▶ **DATA FOR THE TASK**
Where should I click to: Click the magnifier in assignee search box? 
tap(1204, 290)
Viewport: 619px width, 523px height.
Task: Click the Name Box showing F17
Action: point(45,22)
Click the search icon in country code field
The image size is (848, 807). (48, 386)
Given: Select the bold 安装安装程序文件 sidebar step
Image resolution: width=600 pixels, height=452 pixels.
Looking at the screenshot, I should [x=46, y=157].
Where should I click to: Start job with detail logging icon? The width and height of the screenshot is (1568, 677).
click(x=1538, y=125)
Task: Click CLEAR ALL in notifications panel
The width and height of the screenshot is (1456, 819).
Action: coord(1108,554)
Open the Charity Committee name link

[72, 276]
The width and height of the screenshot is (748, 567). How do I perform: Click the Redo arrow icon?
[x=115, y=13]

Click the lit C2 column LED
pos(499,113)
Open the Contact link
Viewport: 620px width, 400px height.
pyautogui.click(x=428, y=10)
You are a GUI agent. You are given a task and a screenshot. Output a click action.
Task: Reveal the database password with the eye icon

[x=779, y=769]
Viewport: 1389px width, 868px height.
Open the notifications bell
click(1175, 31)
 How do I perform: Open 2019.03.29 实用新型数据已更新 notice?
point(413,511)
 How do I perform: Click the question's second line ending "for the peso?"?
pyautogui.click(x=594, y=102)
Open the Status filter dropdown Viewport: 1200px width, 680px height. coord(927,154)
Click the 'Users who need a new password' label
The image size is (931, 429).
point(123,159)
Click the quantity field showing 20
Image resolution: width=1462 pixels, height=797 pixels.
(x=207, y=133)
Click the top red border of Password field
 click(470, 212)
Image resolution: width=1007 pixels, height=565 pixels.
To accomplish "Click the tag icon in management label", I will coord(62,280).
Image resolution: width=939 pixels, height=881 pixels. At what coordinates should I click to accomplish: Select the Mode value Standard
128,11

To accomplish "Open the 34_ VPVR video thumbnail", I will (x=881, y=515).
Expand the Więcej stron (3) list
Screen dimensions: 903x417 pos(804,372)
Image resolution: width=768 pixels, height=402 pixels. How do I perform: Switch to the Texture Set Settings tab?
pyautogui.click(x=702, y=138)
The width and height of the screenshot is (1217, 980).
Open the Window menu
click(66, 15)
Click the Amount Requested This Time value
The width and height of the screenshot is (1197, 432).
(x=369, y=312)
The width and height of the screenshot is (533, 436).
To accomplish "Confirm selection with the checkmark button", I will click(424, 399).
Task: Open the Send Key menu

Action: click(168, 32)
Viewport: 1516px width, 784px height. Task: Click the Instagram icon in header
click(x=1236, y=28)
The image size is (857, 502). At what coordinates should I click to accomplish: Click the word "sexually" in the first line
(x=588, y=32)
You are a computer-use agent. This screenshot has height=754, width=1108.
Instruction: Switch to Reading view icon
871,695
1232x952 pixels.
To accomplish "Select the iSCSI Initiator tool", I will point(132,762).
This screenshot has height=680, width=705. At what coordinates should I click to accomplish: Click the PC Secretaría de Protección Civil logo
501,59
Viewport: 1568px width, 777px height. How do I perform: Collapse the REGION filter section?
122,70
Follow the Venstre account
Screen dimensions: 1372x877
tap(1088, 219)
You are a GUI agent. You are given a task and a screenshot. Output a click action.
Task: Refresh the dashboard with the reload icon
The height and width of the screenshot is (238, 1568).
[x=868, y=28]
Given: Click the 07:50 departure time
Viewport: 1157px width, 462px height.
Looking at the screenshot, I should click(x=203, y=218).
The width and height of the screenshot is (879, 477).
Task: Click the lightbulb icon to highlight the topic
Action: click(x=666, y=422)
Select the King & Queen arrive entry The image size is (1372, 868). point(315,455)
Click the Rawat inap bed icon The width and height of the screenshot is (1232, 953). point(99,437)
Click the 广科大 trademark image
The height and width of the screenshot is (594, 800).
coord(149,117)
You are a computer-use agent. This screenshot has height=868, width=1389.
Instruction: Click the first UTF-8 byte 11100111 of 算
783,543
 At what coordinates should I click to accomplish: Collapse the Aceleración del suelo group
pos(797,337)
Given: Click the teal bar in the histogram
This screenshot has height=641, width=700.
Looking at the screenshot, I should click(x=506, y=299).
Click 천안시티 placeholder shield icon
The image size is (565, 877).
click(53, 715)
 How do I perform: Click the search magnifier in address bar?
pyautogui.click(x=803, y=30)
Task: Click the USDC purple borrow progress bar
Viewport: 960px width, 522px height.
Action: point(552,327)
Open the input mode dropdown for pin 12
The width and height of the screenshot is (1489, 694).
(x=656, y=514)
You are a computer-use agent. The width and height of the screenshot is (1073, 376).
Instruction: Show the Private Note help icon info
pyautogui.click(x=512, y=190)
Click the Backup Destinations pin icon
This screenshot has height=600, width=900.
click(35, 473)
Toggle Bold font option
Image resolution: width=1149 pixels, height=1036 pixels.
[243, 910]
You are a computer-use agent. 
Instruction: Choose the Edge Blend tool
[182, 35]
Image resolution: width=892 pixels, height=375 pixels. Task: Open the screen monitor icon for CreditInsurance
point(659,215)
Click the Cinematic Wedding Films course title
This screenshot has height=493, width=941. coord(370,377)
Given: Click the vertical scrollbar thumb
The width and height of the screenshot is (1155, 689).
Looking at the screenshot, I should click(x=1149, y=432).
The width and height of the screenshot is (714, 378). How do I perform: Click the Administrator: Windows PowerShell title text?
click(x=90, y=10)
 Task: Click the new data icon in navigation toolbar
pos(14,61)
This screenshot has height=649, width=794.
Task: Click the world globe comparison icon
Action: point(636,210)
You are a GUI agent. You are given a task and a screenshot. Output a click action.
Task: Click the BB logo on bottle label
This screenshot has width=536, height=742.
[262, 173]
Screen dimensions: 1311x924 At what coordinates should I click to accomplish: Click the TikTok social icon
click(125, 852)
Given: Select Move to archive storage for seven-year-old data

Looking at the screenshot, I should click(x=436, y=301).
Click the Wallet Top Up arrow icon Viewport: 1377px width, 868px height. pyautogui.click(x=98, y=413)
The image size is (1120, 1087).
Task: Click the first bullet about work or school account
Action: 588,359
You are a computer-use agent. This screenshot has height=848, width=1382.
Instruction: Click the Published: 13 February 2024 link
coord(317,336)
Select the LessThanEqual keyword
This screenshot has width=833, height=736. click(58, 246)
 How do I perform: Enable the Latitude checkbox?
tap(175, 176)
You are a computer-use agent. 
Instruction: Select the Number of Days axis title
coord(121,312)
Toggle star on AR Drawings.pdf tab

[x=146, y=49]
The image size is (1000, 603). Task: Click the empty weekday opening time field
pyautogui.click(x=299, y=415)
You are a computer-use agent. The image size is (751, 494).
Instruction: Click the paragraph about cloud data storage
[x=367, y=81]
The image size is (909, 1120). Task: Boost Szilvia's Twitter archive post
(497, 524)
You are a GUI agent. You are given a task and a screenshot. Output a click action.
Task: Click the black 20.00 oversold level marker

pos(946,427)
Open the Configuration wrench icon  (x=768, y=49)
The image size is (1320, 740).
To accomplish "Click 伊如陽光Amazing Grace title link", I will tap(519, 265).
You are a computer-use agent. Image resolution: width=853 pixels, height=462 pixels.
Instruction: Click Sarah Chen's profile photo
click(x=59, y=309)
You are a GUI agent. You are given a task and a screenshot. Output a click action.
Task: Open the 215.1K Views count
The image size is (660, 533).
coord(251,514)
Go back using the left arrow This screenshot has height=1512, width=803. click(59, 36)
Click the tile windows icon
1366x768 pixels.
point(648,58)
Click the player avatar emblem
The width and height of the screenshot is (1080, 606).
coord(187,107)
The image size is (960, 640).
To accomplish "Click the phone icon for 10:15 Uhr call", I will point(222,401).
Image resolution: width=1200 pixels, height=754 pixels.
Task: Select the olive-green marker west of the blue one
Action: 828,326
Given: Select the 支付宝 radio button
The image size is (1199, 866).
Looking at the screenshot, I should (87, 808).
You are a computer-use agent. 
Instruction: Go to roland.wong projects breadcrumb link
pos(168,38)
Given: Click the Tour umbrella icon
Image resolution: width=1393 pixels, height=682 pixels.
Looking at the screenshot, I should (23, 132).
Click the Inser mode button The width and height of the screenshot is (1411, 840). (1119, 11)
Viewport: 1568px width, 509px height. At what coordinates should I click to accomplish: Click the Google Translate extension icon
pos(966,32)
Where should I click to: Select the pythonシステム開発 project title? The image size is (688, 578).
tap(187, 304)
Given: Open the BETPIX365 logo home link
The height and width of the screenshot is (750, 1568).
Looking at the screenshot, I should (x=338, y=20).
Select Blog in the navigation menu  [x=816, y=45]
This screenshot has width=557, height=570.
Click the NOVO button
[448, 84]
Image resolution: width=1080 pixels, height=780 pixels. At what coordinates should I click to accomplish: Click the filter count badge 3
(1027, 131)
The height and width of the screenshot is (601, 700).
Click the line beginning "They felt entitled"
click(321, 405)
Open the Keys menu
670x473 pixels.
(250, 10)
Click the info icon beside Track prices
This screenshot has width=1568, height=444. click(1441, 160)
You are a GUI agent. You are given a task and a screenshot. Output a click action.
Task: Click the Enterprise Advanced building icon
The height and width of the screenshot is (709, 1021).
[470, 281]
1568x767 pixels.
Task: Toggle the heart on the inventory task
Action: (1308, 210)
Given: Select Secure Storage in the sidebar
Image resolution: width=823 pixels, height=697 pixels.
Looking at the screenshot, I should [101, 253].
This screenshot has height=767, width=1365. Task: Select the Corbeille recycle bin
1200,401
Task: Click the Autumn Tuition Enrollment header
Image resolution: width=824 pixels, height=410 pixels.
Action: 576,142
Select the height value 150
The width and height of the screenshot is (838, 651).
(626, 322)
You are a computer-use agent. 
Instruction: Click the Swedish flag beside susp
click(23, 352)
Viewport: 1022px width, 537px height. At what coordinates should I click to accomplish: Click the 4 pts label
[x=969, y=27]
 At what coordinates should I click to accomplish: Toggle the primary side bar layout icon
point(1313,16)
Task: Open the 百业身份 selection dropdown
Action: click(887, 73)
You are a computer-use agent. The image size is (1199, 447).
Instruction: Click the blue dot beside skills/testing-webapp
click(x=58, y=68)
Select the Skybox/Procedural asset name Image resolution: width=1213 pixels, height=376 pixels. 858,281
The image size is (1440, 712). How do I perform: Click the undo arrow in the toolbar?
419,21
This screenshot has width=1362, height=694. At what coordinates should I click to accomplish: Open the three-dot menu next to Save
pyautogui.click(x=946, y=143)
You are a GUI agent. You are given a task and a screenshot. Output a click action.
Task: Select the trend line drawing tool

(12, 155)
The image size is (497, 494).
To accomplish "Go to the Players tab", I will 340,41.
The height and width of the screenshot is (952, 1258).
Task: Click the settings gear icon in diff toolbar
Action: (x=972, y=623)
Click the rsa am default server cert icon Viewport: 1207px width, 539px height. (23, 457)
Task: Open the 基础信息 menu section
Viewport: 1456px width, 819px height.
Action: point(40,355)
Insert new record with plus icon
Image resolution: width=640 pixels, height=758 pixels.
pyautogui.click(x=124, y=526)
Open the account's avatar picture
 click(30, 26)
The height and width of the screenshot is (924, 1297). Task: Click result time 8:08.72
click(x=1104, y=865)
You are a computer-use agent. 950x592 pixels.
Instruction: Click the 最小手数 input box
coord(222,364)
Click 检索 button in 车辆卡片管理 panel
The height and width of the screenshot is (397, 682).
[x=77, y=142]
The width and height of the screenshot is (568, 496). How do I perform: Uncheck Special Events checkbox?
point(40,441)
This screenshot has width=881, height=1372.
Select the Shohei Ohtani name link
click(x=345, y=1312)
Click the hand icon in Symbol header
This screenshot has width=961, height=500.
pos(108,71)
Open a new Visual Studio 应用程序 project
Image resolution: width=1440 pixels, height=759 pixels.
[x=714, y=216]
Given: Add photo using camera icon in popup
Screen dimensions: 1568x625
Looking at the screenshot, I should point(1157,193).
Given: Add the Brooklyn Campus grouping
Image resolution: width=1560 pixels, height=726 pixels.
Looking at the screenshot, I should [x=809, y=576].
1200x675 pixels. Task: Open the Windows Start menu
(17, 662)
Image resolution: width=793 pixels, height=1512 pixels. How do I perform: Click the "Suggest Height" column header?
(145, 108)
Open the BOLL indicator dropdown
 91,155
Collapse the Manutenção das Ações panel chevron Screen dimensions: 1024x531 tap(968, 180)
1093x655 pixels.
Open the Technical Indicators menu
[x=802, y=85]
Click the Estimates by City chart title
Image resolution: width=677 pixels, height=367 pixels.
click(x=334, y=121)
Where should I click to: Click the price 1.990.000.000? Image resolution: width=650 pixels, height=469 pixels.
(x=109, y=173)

▶ **TASK STATEMENT**
Set down again, word for word, the stretch of records from the line with "Task: Reveal the" to the line with "Click the quantity field showing 20", both of those lines included.

▶ **WRITTEN RESPONSE**
Task: Reveal the database password with the eye icon

[x=779, y=769]
Viewport: 1389px width, 868px height.
Open the notifications bell
click(1175, 31)
 How do I perform: Open 2019.03.29 实用新型数据已更新 notice?
point(413,511)
 How do I perform: Click the question's second line ending "for the peso?"?
pyautogui.click(x=594, y=102)
Open the Status filter dropdown Viewport: 1200px width, 680px height. coord(927,154)
Click the 'Users who need a new password' label
The image size is (931, 429).
point(123,159)
Click the quantity field showing 20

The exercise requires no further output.